• **Stated exercise A**: According to the diary entry, how many jobs does India stand to lose because of the Lehman Brothers bankruptcy?

• **Excerpted passage**:
=-=-=

Friday, September 19, 2008

A Room or No Room?


By Wednesday, the subject of the bombings has been exhausted. It comes up no longer in conversation, though it still appears in the headlines. The police are tracking down suspects, the paper says, though it’s a little vague on the specifics.

The larger headline today, the one that takes up almost all of page one, is about Lehman Brothers going bankrupt and how that will impact the Indian economy. India stands to lose 25,000 jobs because of this event, the article says. Banks, apparently, do a lot of outsourcing.

At about quarter to nine, I walk over to Mister Singh’s house, as per Mister Kandhari’s directions last night. Mister Singh’s guard is outside polishing a posh sedan. He ushers me through the marble foyer and into Mister Singh’s sitting room. He turns on the ceiling fan for me and goes to tell Mister Singh he has a caller. I hope I’m not intruding. I don’t usually just show up at people’s houses.

Mister Singh walks into the room and sits down on the couch opposite me. He’s dressed in earth tones except for his blue turban. His shorts bear his skinny legs. How am I doing? How did I like the dinner the other night at the gurudwara? The Sikhs are nothing like the Hindus, he tells me. Hindus divide society into four castes: the warriors, the holy, the workers and the untouchables. Sikhs think caste is wrong.

=-=-=

• **Dataset content**:

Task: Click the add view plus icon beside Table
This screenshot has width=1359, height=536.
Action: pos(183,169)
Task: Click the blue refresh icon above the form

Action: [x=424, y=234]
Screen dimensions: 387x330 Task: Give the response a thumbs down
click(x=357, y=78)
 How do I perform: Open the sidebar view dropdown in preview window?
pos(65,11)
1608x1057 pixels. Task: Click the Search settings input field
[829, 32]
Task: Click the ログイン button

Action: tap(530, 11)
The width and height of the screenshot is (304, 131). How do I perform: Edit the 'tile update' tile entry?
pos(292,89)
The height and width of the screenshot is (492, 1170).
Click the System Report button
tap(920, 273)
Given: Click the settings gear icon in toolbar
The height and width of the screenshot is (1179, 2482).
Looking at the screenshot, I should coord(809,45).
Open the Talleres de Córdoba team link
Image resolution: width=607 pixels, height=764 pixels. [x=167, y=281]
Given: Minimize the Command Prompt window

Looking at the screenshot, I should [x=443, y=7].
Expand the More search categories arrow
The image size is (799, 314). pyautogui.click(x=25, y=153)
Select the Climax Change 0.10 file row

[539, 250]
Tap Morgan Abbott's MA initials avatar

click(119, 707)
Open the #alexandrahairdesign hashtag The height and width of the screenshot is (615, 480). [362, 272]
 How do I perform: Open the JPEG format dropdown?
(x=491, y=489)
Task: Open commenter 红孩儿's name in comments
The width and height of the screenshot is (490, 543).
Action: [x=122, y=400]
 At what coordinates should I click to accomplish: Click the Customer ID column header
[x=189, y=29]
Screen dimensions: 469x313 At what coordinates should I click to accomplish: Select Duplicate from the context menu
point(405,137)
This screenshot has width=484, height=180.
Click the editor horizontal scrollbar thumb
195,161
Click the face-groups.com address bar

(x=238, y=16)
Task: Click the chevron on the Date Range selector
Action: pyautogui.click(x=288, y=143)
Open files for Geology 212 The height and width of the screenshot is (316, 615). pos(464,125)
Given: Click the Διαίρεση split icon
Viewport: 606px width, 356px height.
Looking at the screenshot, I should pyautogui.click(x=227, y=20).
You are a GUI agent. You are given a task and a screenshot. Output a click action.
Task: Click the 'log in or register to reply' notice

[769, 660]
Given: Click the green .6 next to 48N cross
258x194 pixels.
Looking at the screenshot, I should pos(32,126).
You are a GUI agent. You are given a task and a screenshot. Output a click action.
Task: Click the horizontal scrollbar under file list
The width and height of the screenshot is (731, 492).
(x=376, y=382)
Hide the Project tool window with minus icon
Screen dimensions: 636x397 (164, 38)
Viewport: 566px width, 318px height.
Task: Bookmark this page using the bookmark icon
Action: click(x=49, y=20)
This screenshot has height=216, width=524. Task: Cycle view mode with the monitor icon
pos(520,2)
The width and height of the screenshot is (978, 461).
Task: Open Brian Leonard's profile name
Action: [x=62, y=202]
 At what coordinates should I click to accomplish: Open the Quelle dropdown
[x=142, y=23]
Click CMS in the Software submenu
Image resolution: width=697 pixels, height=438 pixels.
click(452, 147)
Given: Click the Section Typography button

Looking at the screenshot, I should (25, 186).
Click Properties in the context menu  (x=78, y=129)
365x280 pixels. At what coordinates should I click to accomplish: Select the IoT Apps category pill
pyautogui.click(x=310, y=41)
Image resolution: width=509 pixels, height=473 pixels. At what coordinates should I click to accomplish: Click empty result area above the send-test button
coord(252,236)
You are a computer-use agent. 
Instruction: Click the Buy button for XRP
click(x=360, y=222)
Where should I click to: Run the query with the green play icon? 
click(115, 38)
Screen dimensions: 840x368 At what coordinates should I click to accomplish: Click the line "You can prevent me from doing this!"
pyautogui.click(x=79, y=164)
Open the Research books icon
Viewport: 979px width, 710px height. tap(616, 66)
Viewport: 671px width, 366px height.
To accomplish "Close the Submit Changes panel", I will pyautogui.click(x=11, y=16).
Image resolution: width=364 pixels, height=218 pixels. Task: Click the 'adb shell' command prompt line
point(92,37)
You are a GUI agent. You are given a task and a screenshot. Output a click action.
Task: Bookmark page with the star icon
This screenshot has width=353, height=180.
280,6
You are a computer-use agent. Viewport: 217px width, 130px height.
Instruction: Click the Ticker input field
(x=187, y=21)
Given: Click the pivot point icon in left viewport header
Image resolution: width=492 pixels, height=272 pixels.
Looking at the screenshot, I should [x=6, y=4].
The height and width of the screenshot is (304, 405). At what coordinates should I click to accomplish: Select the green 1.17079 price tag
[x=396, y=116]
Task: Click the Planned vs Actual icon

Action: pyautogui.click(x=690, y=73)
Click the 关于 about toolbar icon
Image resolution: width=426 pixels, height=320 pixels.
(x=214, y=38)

=-=-=

• **Stated exercise B**: Retype the records from the line containing "Viewport: 671px width, 366px height." through the last line of the records, including both of those lines.

• **Correct answer A**: India stands to lose 25,000 jobs.

• **Correct answer B**:
Viewport: 671px width, 366px height.
To accomplish "Close the Submit Changes panel", I will pyautogui.click(x=11, y=16).
Image resolution: width=364 pixels, height=218 pixels. Task: Click the 'adb shell' command prompt line
point(92,37)
You are a GUI agent. You are given a task and a screenshot. Output a click action.
Task: Bookmark page with the star icon
This screenshot has width=353, height=180.
280,6
You are a computer-use agent. Viewport: 217px width, 130px height.
Instruction: Click the Ticker input field
(x=187, y=21)
Given: Click the pivot point icon in left viewport header
Image resolution: width=492 pixels, height=272 pixels.
Looking at the screenshot, I should [x=6, y=4].
The height and width of the screenshot is (304, 405). At what coordinates should I click to accomplish: Select the green 1.17079 price tag
[x=396, y=116]
Task: Click the Planned vs Actual icon

Action: pyautogui.click(x=690, y=73)
Click the 关于 about toolbar icon
Image resolution: width=426 pixels, height=320 pixels.
(x=214, y=38)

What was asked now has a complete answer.